The Modern Poet PDF Author: Robert Crawford
Publisher: OUP Oxford
ISBN: 0191589322
Category : Literary Criticism
Languages : en
Pages : 310

Book Description
Addressed to all readers of poetry, this is a wide-ranging book about the poet's role throughout the last three centuries. It argues that a conception of the poets as both primitive and sophisticated emerged in the 1750s. Encouraged by the classroom when English literary works began to be studied in universities, this view continues to shape our own attitudes towards verse. Whether considering Ossian and the Romantics, Victorian scholar-gipsies, Modernist poetries of knowledge, or contemporary poetry in Britian, Ireland, and America, The Modern Poet shows how many successive generations of poets have needed to collaborate and to battle with academia.
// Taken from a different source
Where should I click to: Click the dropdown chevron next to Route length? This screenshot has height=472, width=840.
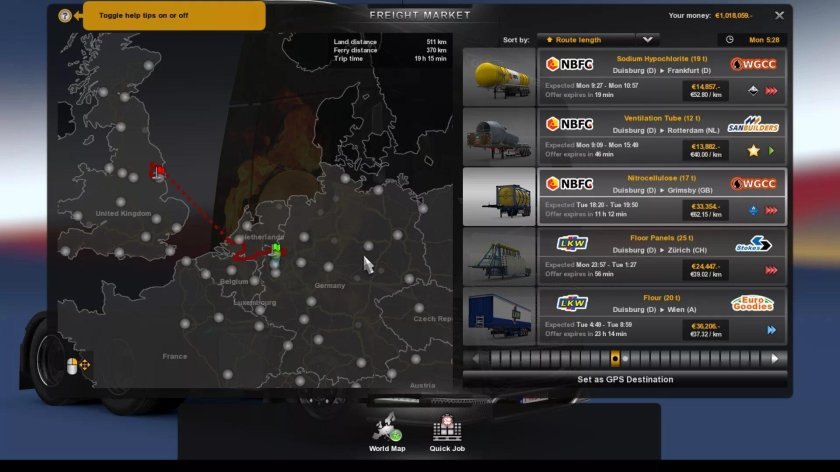point(648,40)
Artful Virtue: The Interplay of the Beautiful and the Good in the Scottish Enlightenment

Artful Virtue: The Interplay of the Beautiful and the Good in the Scottish Enlightenment PDF Author: Leslie Ellen Brown
Publisher: Routledge
ISBN: 1317178327
Category : History
Languages : en
Pages : 325

Book Description
During the Scottish Enlightenment the relationship between aesthetics and ethics became deeply ingrained: beauty was the sensible manifestation of virtue; the fine arts represented the actions of a virtuous mind; to deeply understand artful and natural beauty was to identify with moral beauty; and the aesthetic experience was indispensable in making value judgments. This book reveals the history of how the Scots applied the vast landscape of moral philosophy to the specific territories of beauty - in nature, aesthetics and ethics - in the eighteenth century. The author explores a wide variety of sources, from academic lectures and institutional record, to more popular texts such as newspapers and pamphlets, to show how the idea that beauty and art made individuals and society more virtuous was elevated and understood in Scottish society.